* **GOALS**
a – Using the article below on NATO and the Baltic states, decide whether each statement agrees with it. Mark each yes or no and quote the deciding words. (i) Shirreff's book predicts that Russia will invade Latvia in May 2017. (ii) Most people treat Shirreff's book as a serious forecast. (iii) Russia has threatened the Baltic states with re-incorporation.
b – According to the article below on NATO and the Baltic states, in which countries is NATO holding large-scale war games?

* **EXTRACT TO READ**

NATO and Putin’s “Threats” to the Baltics

Putin’s “Threats” to the Baltics: a Myth to Promote NATO Unity

by GARY LEUPP

In his book 2017: War with Russia published a few months ago, former deputy commander of NATO Sir Alexander Richard Shirreff predicts that to prevent NATO expansion Russia will annex eastern Ukraine and invade the Baltic state of Latvia in May 2017. Most dismiss the book as sensationalist fantasy, but it draws attention to the fact that NATO is in fact aggressively expanding, and holding large-scale war games in Romania, Lithuania, and Poland, and Russia is truly concerned.

Why Latvia? Shirreff is not alone in trying to depict Latvia and the other Baltic states (Estonia and Lithuania) as immanently threatened by Russia. The stoking of Baltic fears of such are a principle justification for NATO expansion.

The argument begins with the assertion that Vladimir Putin (conflated with Russia itself, as though he were an absolute leader, a second Stalin) wants to revive the Soviet Union. His occasional comment that the collapse of the USSR was a “catastrophe” is repeatedly cited, totally out of context, as proof of this expansionist impulse. It continues with the observation that there has been tension between Russia and the Baltic states since their independence in 1991. And while Russia has never threatened the Baltic states with invasion or re-incorporation, the fear mongers like to conjure up Sir Richard’s World War III scenario.

* **PROVIDED RECORDS**
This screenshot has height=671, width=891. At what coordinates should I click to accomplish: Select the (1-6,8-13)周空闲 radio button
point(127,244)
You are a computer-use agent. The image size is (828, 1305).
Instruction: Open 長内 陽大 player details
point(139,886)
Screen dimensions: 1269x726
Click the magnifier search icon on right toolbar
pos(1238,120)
---
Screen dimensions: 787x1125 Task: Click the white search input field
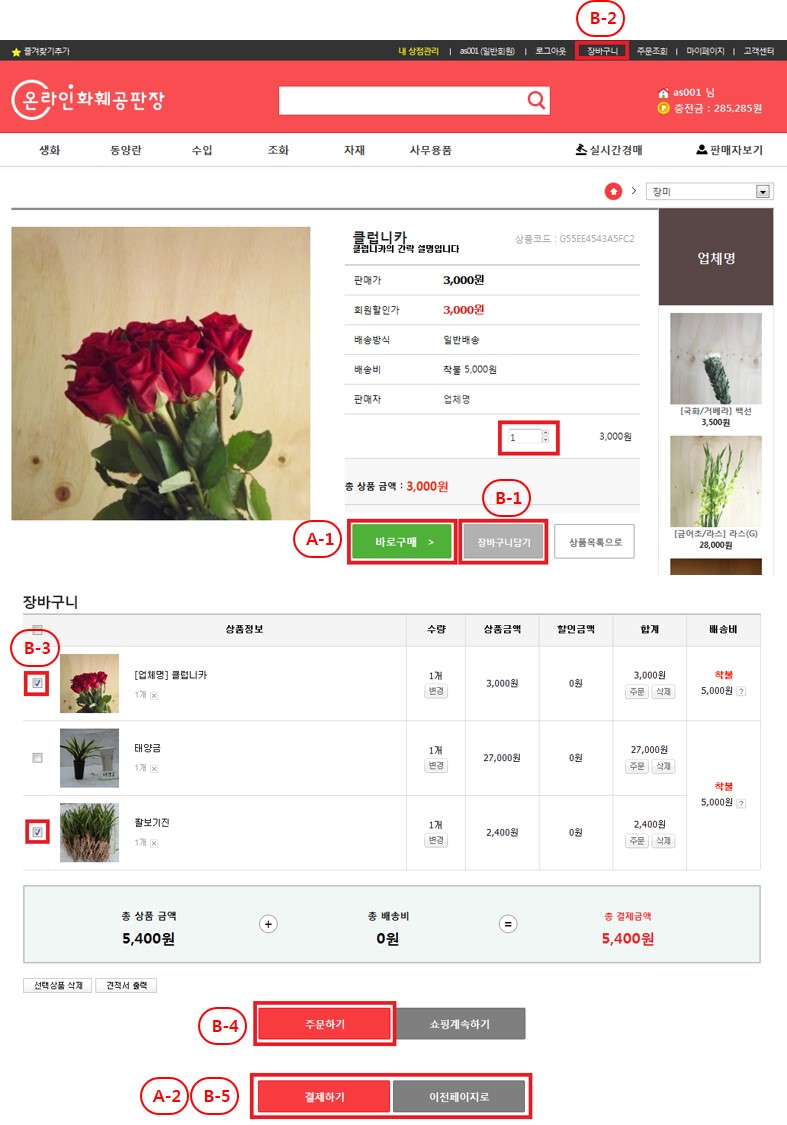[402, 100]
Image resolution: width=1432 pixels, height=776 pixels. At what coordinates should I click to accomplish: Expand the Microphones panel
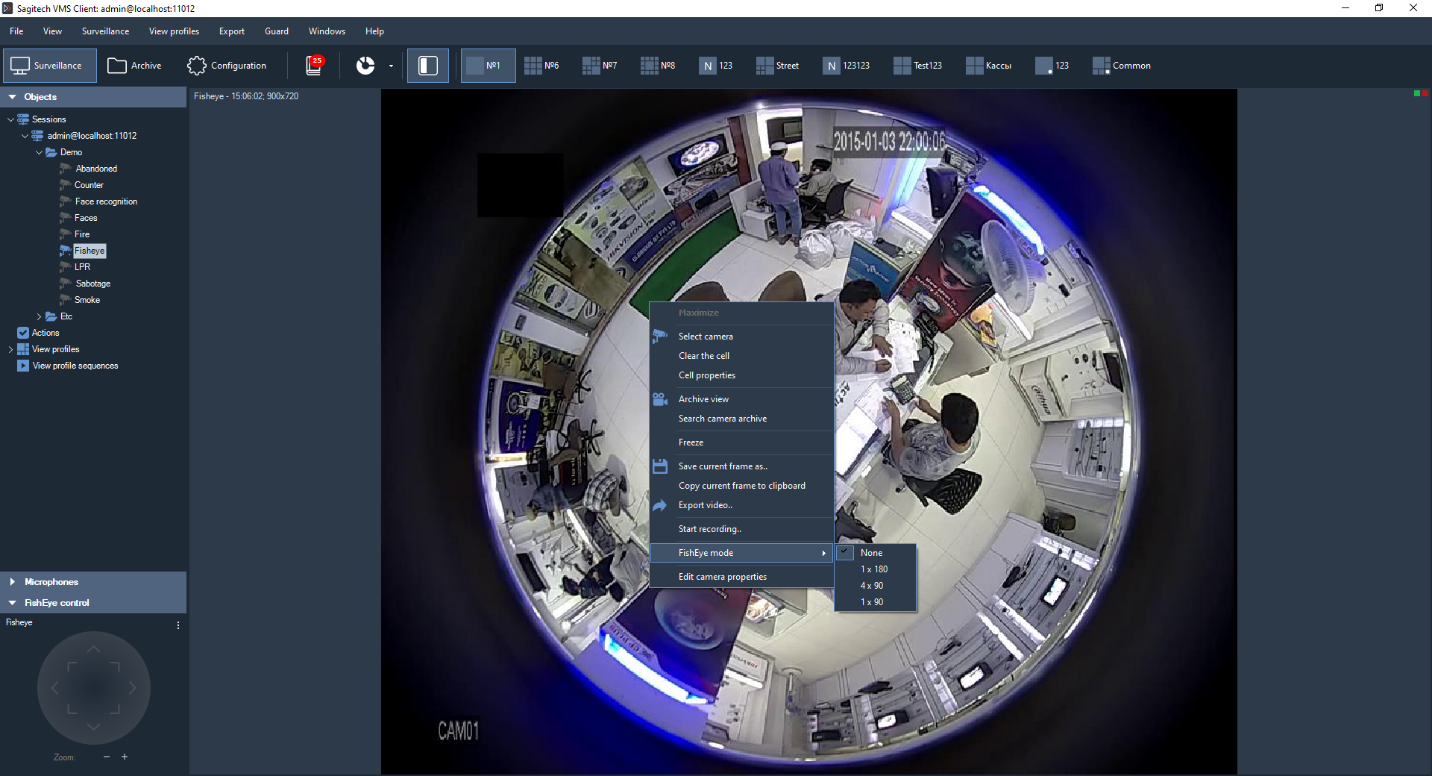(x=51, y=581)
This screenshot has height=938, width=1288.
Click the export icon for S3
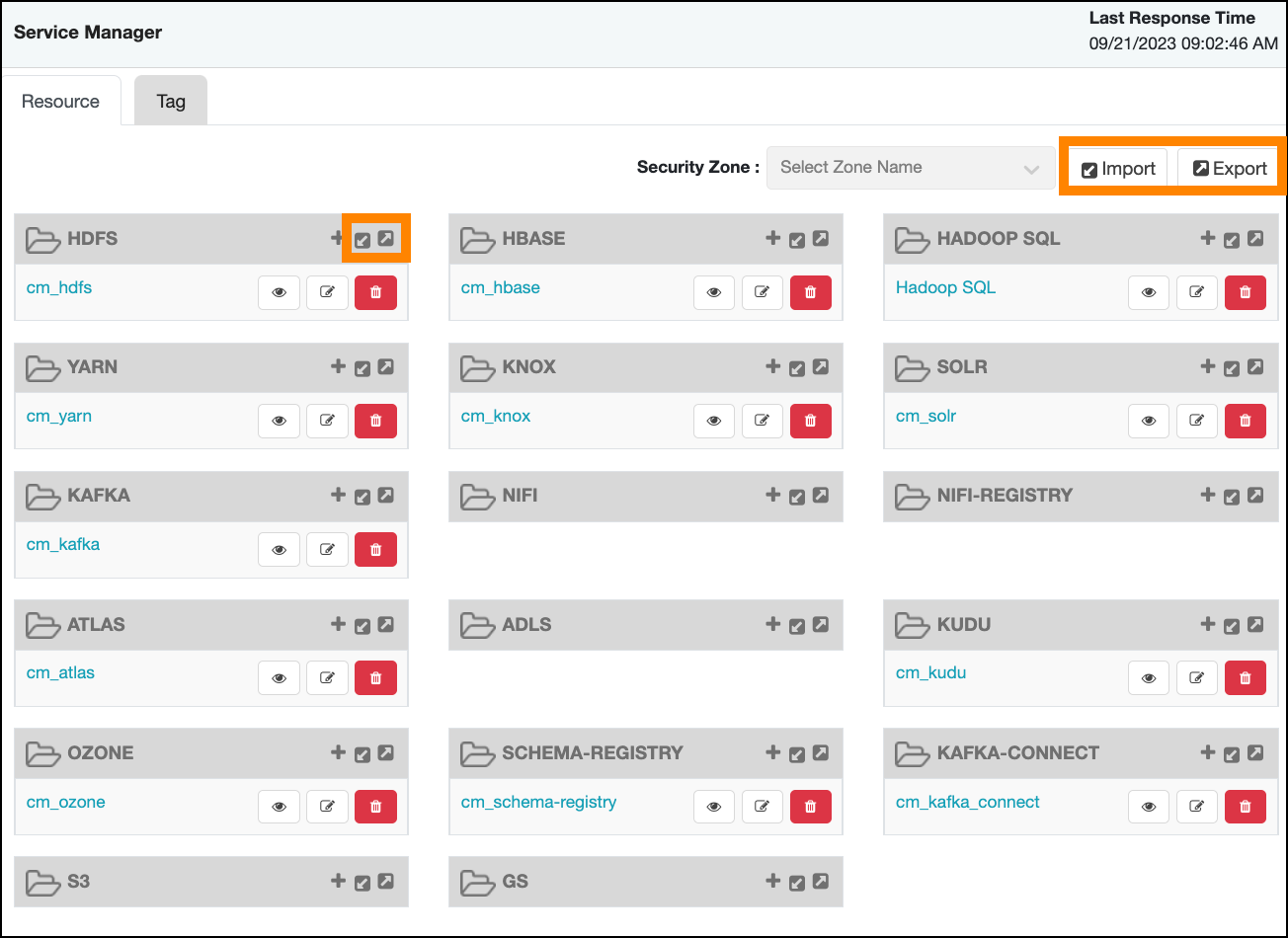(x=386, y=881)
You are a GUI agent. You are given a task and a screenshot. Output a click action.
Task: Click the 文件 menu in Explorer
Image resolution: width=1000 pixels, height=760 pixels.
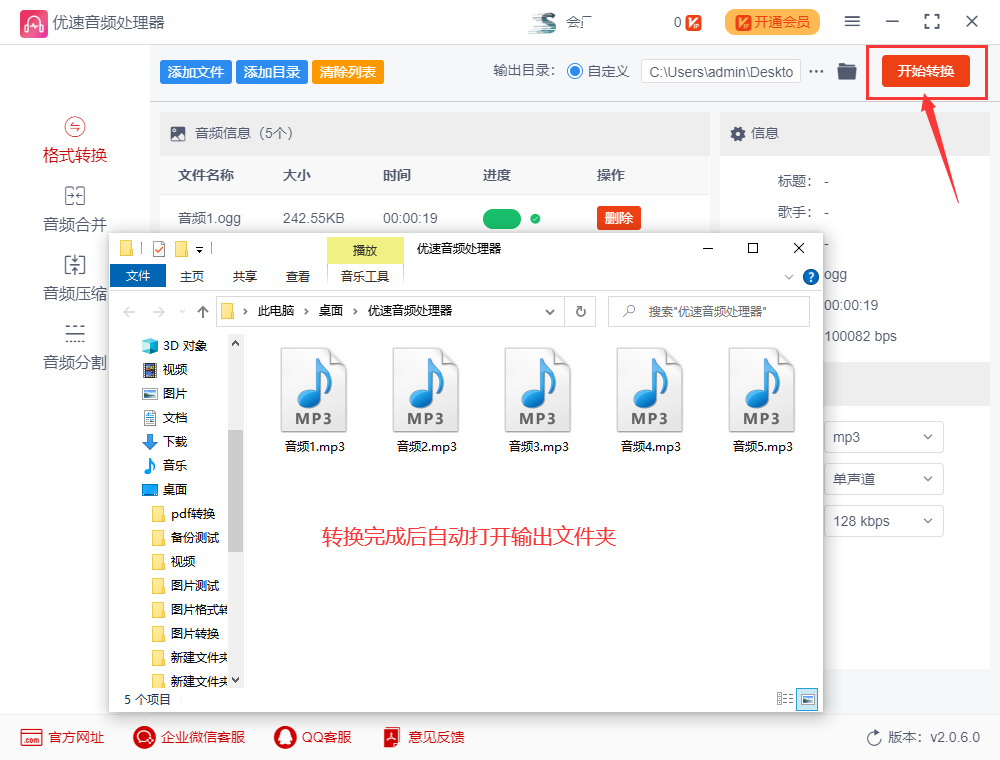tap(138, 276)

* **FULL SOLUTIONS**
a –
(i) Yes: "invade the Baltic state of Latvia in May 2017"
(ii) No: "Most dismiss the book as sensationalist fantasy"
(iii) No: "Russia has never threatened the Baltic states with invasion or re-incorporation"

b – Romania, Lithuania, and Poland.